Après le décevant Gone Girl de Fincher, je modérais mes attentes sur le dernier Woody Allen, auteur génial mais lui aussi assez inégal dans sa production. mais ce coup-ci je dois dire qu'il fait mouche, avec cette comédie légère et matinée de cynisme qui nous entraîne dans la relation pas toujours épanouie entre un magicien et une medium.

Stanley est le prototype même du stéréotype (hum...) . Athée convaincu, rationaliste, ennemi de la Magie et de l'Au-Delà , il nous est présenté comme le dépositaire de ce gros défaut qu'on prête aisément aux rationalistes : un pessimisme à tout épreuve. C'est un être désagréable, bourru, condescendant et ce n'est certes pas pour son sourire qu'on le convie aux soirées mondaines... La medium qu'il doit démasquer (afin de préserver la fortune d'une famille qu'elle est activement soupçonnée d'arnaquer) est tout son contraire : pétillante, chaleureuse, pleine de vie , d'espoir et d'optimisme. Tout le piquant du film vient de la confrontation pas excessivement subtile entre ces deux philosophies.

Woody Allen s'amuse avec son sujet et il a bien raison. Quiconque a vu ses films sait que Allen est lui-même profondément pessimiste et passablement cynique. Ses films peuvent être tout, sauf mièvres. par contre ils peuvent être assez cassants, et celui-ci ne fait pas exception à la règle. Les personnages sont tous assez caricaturaux car ils portent tous en eux un aspect de cette vaste discussion sur l'existence du divin ou du merveilleux. Le psychanalyste, le benêt, le sceptique, l'escroc, la convertie etc... On se régale aux dialogues pointus qui s'échafaudent autour de ces riches bourgeois (encore...) , au soleil d'une belle méditerranée. On apprécie de voir la morgue du rationaliste arrogant fondre peu à peu sous les rayons de la belle Emma Stone. C'est très léger, mais pas sans profondeur, et c'est un peu le pendant comique de son fabuleux et très sérieux "Crimes et Délits", qui abordait le même sujet sur le mode de la tragédie.

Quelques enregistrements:
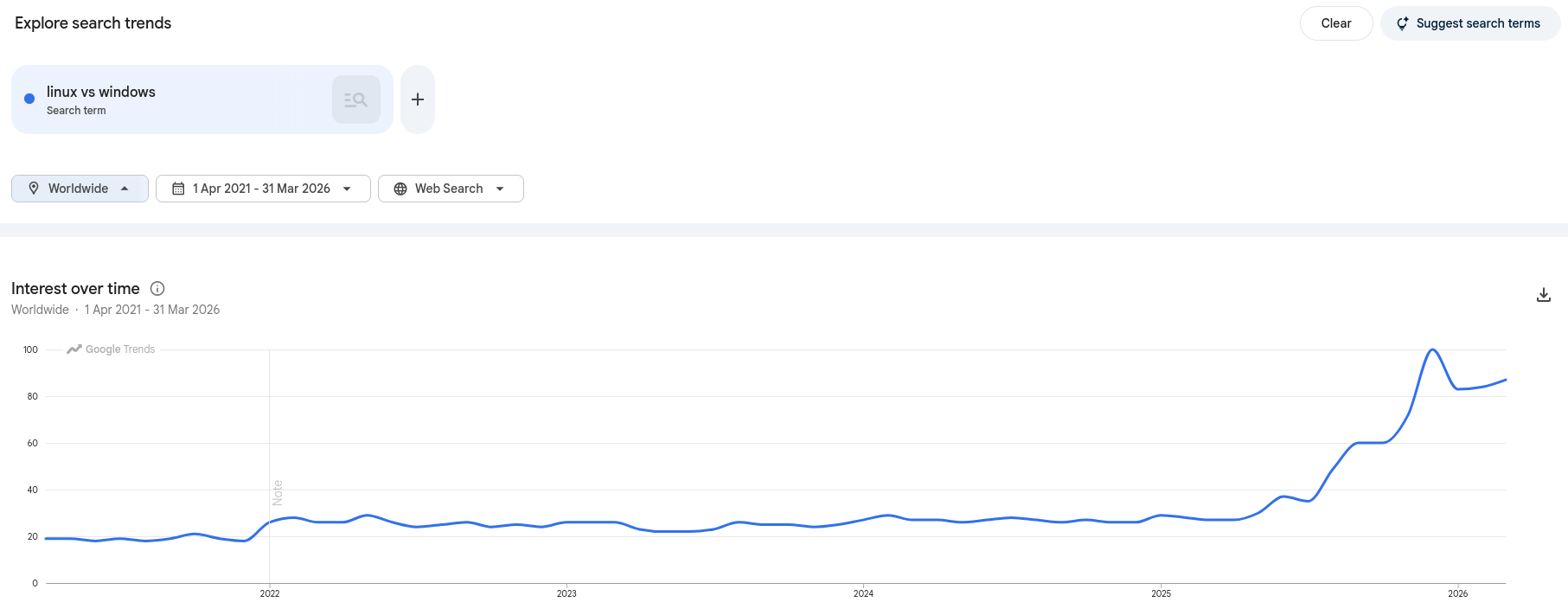Click the Interest over time section title

pos(75,288)
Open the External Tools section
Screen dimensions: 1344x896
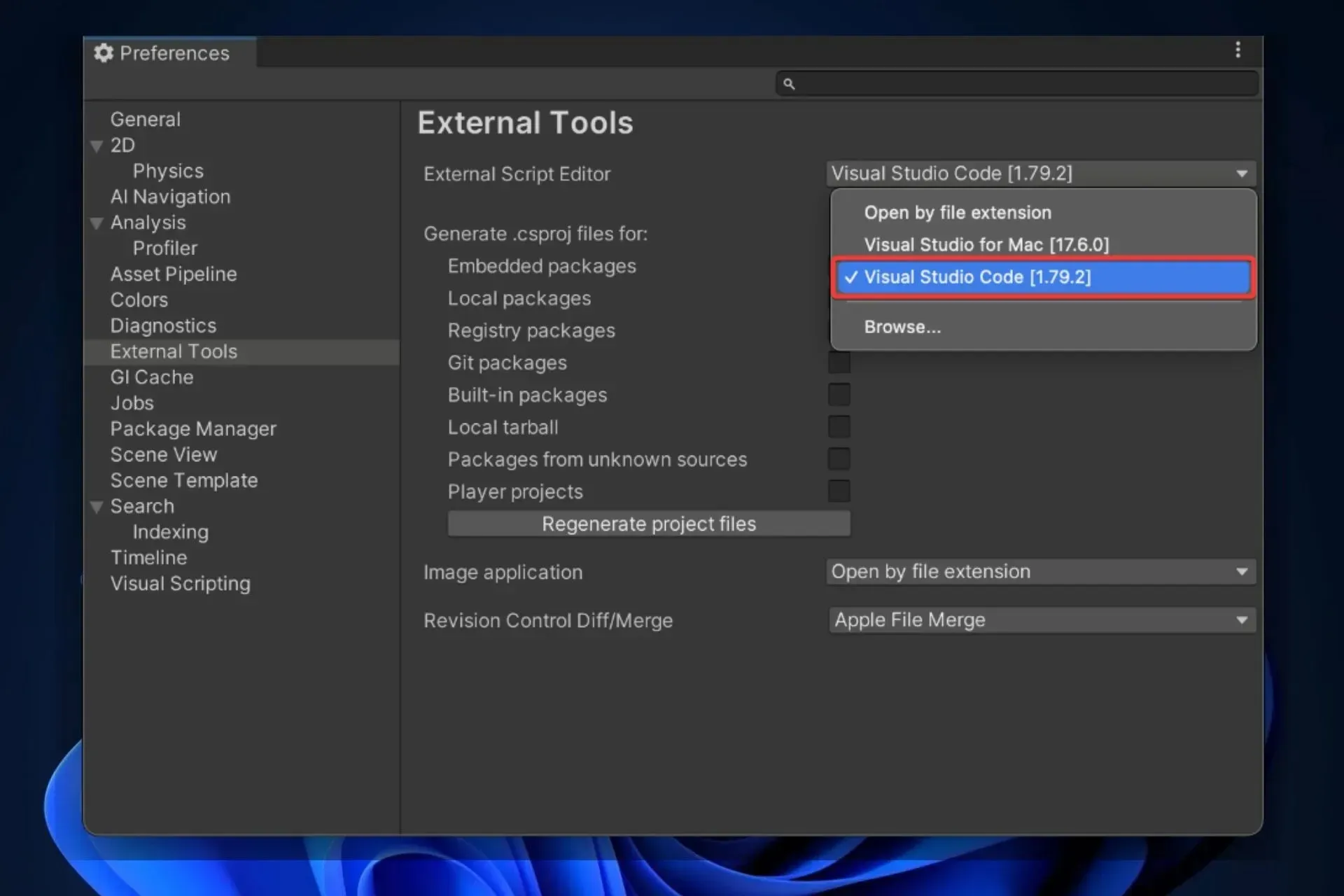[x=174, y=351]
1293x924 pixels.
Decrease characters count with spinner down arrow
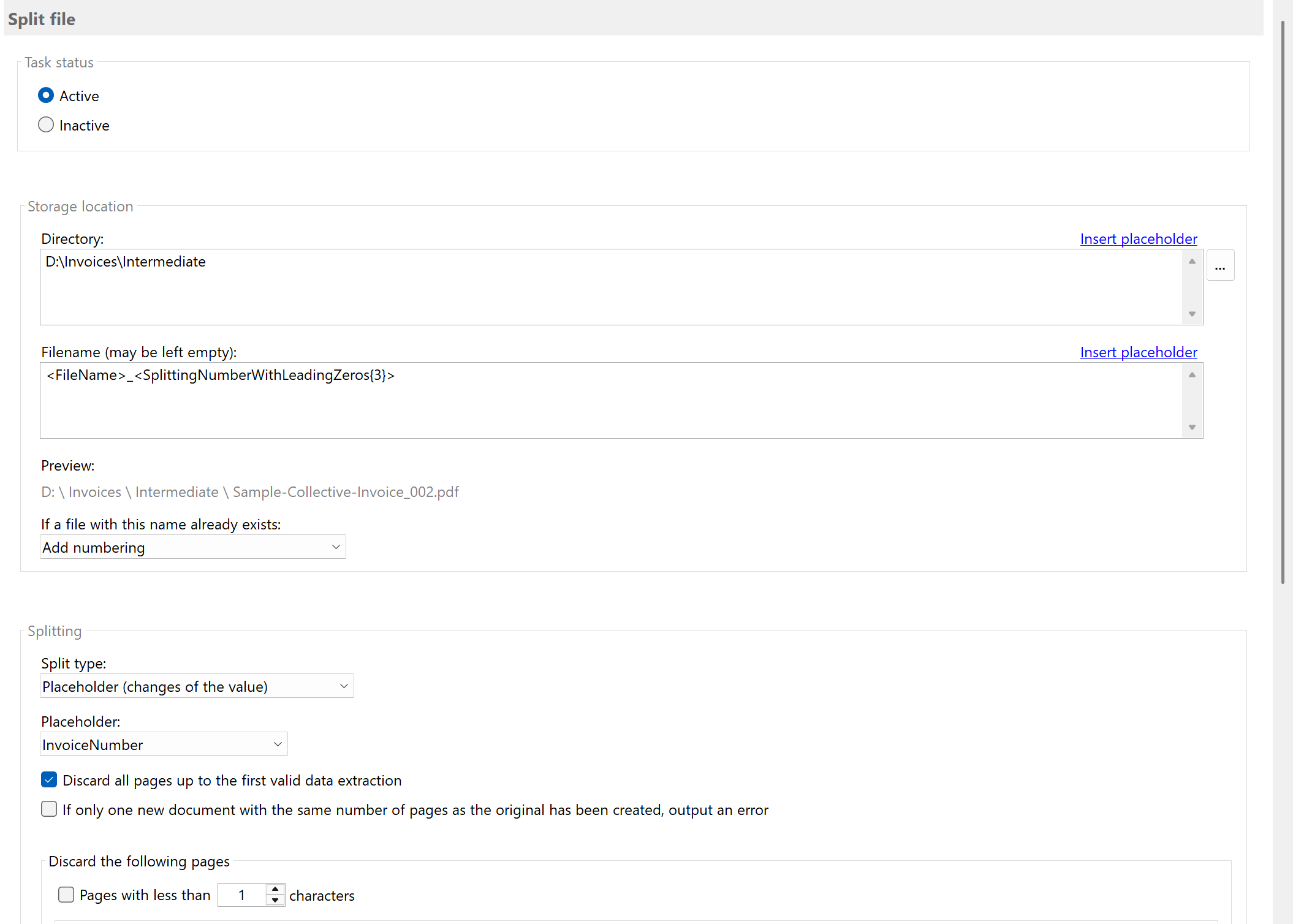[x=275, y=900]
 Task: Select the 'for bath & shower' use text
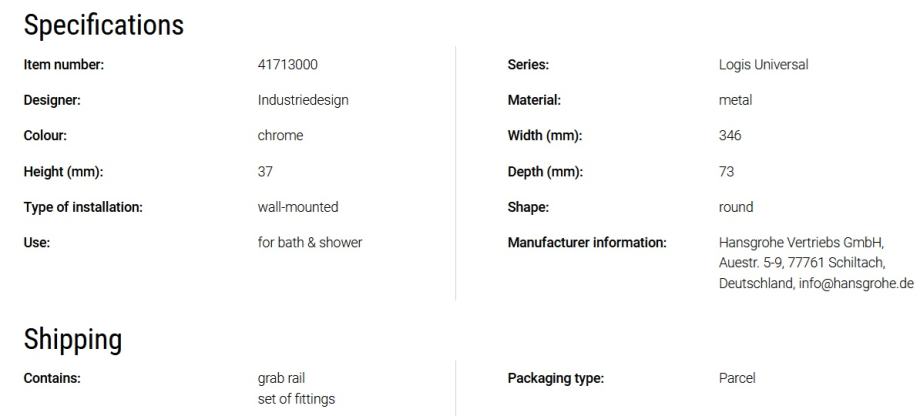[x=310, y=242]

Série de tâches:
1. Recopiez un passage de la critique du film de Woody Allen : commencez aux mots « Après le décevant » et arrêtez-vous après « et une medium. ».
2. Reprenez la critique du film de Woody Allen là où elle s'arrête et poursuivez-la.
Les enregistrements forment un matériau à part, distinct du texte.

Tâches résolues:
1.
Après le décevant Gone Girl de Fincher, je modérais mes attentes sur le dernier Woody Allen, auteur génial mais lui aussi assez inégal dans sa production. mais ce coup-ci je dois dire qu'il fait mouche, avec cette comédie légère et matinée de cynisme qui nous entraîne dans la relation pas toujours épanouie entre un magicien et une medium.

2.
Allen est un rationaliste et s'il égratigne certes son propre avatar, il ne va pas jusqu'à rendre les armes. Après des discours sur la beauté d'un monde habité par l'Indicible, il nous emmène dans un observatoire abandonné et, ouvrant le toit du grand télescope, fait dire à ses deux tourtereaux à quel point le ciel est magnifique: la science n'est pas l'ennemie de la beauté. Nietzsche sera bien sûr convié au bal, rappelant la mort récente de Dieu mais admettant aussi que l'Illusion est aussi nécessaire et vitale que la Vérité. J'adore personnellement Allen pour ce genre de petite saillies philosophiques au milieu de l'hilarité. On notera la présence du psychanalyste (on est bien chez Allen) , dont l'analyse amusée du personnage principal n'est pas sans pertinence.

Ce n'est pas le meilleur de ses films. Le scénario est prévisible, les enjeux trop simplets, mais la chaleur qui ressort de cette comédie est de par avec celle de la " Comédie érotique d'une nuit d'été". L'idée que l'amour serait la seule Magie du monde qui importe est certes banale mais guère déplaisante et le personnage de Colin Firth (j'apprécie enfin cet acteur), victime de son austère ego, est touchant de bêtise et de maladresse face à cette irruption de l'irrationnel dans sa vie. Comme je le disais, c'est léger, touchant parfois, pertinent toujours. Une très chouette petite comédie qui vous laissera sortir le sourire au lèvres. Recommandée!!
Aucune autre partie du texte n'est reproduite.